Language processing algorithm 97.6% accurate using clinical data to detect disease symptoms

Researchers have developed a natural language processing algorithm, trained on clinical record data, capable of detecting disease symptoms with high accuracy, according to a study published June 15 in the JMIR Medical Informatics.

Clinical records contain valuable information regarding the symptoms of many diseases, but the data need to be codified by natural language processing algorithms. In this study, researchers outlined the development of Clinical History Extractor for Syndromic Surveillance (CHESS), a natural language processing algorithm.
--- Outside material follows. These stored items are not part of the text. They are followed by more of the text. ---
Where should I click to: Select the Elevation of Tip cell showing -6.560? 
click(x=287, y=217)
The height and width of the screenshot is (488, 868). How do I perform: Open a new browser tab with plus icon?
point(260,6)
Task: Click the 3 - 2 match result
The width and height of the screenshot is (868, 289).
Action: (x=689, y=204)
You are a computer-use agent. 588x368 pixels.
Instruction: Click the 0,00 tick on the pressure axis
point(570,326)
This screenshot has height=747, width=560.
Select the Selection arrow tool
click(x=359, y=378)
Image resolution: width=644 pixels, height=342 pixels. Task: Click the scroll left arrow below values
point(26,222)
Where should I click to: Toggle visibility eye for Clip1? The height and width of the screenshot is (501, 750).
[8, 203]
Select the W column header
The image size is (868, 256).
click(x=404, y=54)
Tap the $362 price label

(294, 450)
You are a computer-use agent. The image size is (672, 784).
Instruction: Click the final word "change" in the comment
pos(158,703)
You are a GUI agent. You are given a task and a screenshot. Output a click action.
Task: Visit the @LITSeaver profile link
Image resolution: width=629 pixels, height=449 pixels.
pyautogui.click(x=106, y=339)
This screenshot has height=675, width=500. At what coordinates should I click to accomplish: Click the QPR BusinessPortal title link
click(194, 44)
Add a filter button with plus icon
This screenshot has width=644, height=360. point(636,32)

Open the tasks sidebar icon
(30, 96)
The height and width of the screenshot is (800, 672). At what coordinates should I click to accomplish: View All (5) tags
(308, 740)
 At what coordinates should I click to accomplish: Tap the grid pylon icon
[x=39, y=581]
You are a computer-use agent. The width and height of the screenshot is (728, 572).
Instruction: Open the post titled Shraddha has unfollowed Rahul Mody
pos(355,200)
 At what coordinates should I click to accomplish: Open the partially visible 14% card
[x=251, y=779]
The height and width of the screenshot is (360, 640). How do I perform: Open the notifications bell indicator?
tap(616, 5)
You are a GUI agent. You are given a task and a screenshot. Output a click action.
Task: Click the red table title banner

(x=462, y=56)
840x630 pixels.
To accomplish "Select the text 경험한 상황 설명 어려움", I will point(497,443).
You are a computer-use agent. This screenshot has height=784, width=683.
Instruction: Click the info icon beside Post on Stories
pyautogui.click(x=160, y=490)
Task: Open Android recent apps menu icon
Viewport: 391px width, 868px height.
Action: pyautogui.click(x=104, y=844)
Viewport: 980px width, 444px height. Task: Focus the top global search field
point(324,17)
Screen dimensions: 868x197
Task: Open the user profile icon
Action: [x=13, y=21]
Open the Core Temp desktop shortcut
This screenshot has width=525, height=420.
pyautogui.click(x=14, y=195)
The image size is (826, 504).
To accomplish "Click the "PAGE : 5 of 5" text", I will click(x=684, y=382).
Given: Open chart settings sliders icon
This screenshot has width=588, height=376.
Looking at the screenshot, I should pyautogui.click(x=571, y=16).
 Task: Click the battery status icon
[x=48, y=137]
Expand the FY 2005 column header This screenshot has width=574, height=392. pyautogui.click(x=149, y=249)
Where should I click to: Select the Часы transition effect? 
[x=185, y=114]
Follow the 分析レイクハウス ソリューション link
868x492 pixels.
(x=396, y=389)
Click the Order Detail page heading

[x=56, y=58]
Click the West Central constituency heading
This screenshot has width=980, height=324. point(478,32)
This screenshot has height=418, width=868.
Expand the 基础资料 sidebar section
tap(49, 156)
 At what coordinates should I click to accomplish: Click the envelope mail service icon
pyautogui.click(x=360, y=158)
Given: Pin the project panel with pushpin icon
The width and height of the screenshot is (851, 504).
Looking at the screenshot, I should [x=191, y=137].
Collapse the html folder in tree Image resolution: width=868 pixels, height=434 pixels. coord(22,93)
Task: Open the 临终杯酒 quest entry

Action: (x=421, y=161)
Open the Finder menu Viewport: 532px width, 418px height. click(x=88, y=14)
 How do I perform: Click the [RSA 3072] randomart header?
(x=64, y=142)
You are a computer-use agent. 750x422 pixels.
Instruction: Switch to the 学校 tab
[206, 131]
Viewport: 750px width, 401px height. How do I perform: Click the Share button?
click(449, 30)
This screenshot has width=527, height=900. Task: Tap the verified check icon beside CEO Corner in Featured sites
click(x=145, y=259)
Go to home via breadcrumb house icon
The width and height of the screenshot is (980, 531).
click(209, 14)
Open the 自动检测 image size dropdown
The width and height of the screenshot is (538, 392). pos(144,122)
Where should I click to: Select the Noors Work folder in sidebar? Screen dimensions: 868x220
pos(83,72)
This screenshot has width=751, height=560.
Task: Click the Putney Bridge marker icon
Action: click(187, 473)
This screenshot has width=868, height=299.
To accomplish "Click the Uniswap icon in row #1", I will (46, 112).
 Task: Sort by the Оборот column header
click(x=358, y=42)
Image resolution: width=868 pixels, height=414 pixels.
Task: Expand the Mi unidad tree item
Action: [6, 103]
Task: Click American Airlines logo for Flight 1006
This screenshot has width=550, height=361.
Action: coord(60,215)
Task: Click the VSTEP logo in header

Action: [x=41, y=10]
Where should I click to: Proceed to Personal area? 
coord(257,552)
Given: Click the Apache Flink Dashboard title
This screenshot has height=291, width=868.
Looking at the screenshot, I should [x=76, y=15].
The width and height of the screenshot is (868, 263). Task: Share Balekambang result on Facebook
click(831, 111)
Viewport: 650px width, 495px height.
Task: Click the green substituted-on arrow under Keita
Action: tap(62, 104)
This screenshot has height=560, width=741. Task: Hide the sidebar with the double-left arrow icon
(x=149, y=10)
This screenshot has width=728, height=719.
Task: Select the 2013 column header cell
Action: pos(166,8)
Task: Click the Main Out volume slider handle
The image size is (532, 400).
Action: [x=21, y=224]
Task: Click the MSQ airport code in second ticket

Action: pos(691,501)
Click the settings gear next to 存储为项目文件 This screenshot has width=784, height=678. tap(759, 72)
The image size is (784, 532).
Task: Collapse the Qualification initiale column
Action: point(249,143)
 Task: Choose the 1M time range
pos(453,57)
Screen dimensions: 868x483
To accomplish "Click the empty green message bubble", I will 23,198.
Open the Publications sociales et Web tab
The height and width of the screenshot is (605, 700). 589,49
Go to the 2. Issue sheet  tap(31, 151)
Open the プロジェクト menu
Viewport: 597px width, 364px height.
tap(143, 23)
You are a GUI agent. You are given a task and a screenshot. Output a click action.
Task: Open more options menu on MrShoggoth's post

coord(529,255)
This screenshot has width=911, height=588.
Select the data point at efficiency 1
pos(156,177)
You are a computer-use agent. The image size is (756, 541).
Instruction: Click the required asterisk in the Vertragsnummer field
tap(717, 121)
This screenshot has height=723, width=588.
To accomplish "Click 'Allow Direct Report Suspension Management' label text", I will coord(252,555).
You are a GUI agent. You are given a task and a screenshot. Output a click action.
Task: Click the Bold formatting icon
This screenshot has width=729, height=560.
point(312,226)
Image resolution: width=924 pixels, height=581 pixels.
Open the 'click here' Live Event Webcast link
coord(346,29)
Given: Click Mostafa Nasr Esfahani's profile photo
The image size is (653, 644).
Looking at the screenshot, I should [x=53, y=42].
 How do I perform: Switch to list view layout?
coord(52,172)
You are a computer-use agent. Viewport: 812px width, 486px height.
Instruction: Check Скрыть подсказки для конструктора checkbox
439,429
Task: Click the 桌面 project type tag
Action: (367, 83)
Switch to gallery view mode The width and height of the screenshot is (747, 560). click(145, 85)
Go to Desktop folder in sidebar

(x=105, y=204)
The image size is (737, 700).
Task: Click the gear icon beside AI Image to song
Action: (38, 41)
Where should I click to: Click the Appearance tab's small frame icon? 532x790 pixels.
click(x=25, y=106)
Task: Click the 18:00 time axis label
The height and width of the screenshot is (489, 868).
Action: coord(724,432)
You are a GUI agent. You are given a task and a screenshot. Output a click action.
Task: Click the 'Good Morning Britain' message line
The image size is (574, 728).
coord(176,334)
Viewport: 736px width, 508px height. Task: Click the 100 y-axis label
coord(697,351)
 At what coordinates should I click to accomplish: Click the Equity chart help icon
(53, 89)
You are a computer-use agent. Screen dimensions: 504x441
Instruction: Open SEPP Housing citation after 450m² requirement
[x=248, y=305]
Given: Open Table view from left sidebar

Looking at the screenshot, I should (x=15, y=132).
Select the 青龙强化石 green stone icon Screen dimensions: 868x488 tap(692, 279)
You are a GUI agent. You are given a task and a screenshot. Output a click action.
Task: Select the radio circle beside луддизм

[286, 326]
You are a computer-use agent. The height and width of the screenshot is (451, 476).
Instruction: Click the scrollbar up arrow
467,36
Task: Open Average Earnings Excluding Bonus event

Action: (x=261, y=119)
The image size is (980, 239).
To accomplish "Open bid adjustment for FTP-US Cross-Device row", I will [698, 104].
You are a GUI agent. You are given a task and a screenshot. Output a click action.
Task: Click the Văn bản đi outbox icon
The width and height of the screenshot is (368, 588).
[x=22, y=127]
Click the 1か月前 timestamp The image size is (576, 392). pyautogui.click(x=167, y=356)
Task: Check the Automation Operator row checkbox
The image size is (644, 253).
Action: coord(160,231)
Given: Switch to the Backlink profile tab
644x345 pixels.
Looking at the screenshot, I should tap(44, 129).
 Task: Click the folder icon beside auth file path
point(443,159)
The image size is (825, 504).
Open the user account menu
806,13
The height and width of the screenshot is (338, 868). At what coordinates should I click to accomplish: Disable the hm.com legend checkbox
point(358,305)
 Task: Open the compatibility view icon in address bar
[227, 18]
“By grouping symptoms identified into specific syndromes based on the presentation of the illness, we may potentially identify illness clusters that would not otherwise be suspected, particularly when leveraging off other routinely available information in electronic health records, such as demographic and geolocation data,” wrote first author Antony Hardjojo, PhD, and colleagues. “However, to capture clinical presentation as syndromes requires additional intervention.”

CHESS uses keywords found in patients’ electronic medical records to extract 48 signs and symptoms suggesting respiratory infections, gastrointestinal infections and other diseases. In this study, CHESS was evaluated on 1,680 notes—half used for training and half for validation.

Results showed CHESS was able to reach 96.7 percent precision and 97.6 percent recall on the training data set and 96 percent precision and 93.1 percent recall on the validation dataset. The tools overall accuracy was 97.6 percent, and it was able to identify symptom duration in 81.2 percent of records.

“We have developed a natural language processing algorithm dubbed CHESS that achieves good performance in extracting signs and symptoms from primary care free-text clinical records,” concluded Hardjojo and colleagues. “In addition to the presence of symptoms, our algorithm can also accurately distinguish affirmed, negated, and suspected assertion statuses and extract symptom durations.”